Astronominin gelişmesiyle birlikte insan, Evren hakkında giderek daha fazla şey öğrenmeye başladı. Evrenin birçok sırrının hala çözülmemiş olmasına rağmen, bilim, çevreleyen alanın ve işleyişinin yasalarının bir resmini yarattı.
evrenin tarihi
Çoğu bilim insanı evrenin 14 milyar yaşında olduğuna inanıyor. Big Bang teorisinin de kanıtlanmış olduğu kabul edilir, ancak nedenleri hala sadece hipotezlerle açıklanmaktadır. Özellikle teorilerden biri, nedenin boşluktaki kuantum titreşimleri olduğunu ve sicim teorisine göre patlamanın dış etkilerden kaynaklandığını öne sürüyor. Bu bağlamda, bir dizi araştırmacı, sürekli olarak oluştukları için birkaç hatta sonsuz sayıda olduğuna inanarak Evrenin benzersizliğini sorgulamaktadır.
Big Bang'den sonra, evren hızlı bir genişleme aşamasından geçti. O zamanlar alıştığımız maddenin henüz var olmadığına inanılıyor. Daha sonra Big Bang tarafından üretilen enerjiden ortaya çıktı. İlk yıldızlar, Büyük Patlama'dan 500 milyon yıl sonra ortaya çıktı. Evrenin genişleme sürecinin bu güne kadar devam ettiği belirtilmelidir.
Genel olarak, Evrenin küresel süreçlerinin çoğu, örneğin genişlemesi, öngörülebilir gelecekte Dünya'daki yaşam üzerinde çok az etkiye sahip olacaktır.
Evrenin bileşimi
Bilim adamlarının belirttiği gibi, Evrendeki ana kimyasal element hidrojendir, bunun %75'ini oluşturur. Ayrıca, tüm çevreleyen alanın ana kimyasal elementleri helyum, oksijen ve karbondur. Evrenin çoğu sözde karanlık enerji ve karanlık madde tarafından işgal edilmiştir, bu maddeler çok az çalışılmıştır ve onlar hakkındaki fikirler çoğunlukla soyuttur. Olağan madde sadece %5-10'dur.
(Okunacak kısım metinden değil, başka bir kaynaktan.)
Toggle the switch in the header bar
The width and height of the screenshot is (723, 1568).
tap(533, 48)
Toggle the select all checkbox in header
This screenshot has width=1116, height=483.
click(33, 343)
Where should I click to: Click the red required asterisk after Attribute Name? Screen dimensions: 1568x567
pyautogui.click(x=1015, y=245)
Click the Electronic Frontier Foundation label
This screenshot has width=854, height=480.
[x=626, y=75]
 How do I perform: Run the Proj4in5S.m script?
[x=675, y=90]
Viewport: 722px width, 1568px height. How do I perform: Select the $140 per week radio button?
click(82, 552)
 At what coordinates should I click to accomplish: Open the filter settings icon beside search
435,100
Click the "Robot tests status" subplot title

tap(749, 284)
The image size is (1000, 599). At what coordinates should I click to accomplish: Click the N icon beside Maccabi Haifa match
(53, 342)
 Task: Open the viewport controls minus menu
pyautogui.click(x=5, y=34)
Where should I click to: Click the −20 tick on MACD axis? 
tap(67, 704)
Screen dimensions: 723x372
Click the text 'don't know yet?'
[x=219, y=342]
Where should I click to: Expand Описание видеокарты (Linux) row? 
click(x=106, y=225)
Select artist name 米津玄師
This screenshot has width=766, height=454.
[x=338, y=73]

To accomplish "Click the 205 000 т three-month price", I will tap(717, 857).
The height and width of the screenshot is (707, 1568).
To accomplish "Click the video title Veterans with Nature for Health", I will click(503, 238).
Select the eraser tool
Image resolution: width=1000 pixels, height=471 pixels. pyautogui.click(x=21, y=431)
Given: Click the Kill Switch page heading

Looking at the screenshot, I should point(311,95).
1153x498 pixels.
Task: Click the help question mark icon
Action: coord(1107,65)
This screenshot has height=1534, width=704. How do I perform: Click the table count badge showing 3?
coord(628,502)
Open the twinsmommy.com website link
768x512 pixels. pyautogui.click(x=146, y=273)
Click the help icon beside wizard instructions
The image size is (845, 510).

Evrendeki maddenin ana organizasyon şekli yıldızlar ve gezegenlerdir. Gök cisimlerinin karşılıklı çekim yaşadığı ve birbirlerini etkilediği galaksiler - kümeler oluştururlar. Bu sistemler şekil olarak farklılık gösterir, örneğin Samanyolu sarmal gökadalara aittir.
Galaksiler gruplar halinde birleşir ve bunlar da üstkümeler halinde birleşir. Güneş sistemi, sırayla Başak Üstkümesi'ne ait olan Samanyolu galaksisinde bulunur. Unutulmamalıdır ki, Dünya evrenin merkezinde değil, evrenin eteklerinde değil.
Güneş, evren ölçeğinde nispeten küçük bir yıldızdır.
Yıldızlara ve gezegenlere ek olarak, evrende kuyruklu yıldızlar gibi başka nesneler de vardır. Yörüngeleri gezegenlerinkinden daha geniş olmasına rağmen, yine de yörüngelerinde hareket ederler. Örneğin, Halley kuyruklu yıldızı her 76 yılda bir Güneş'e yakın uçar. Bir başka iyi bilinen uzay nesnesi kategorisi de asteroitler. Gezegenlerden daha küçüktürler ve atmosferden yoksundurlar. Asteroitler Dünya için gerçek bir risk oluşturabilir - bazı bilim adamları, dinozorların ortadan kaybolmasının ve o dönemin flora ve faunasındaki diğer değişikliklerin, Dünya'nın bu gök cismi ile çarpışmasıyla ilişkili olabileceğine inanmaktadır.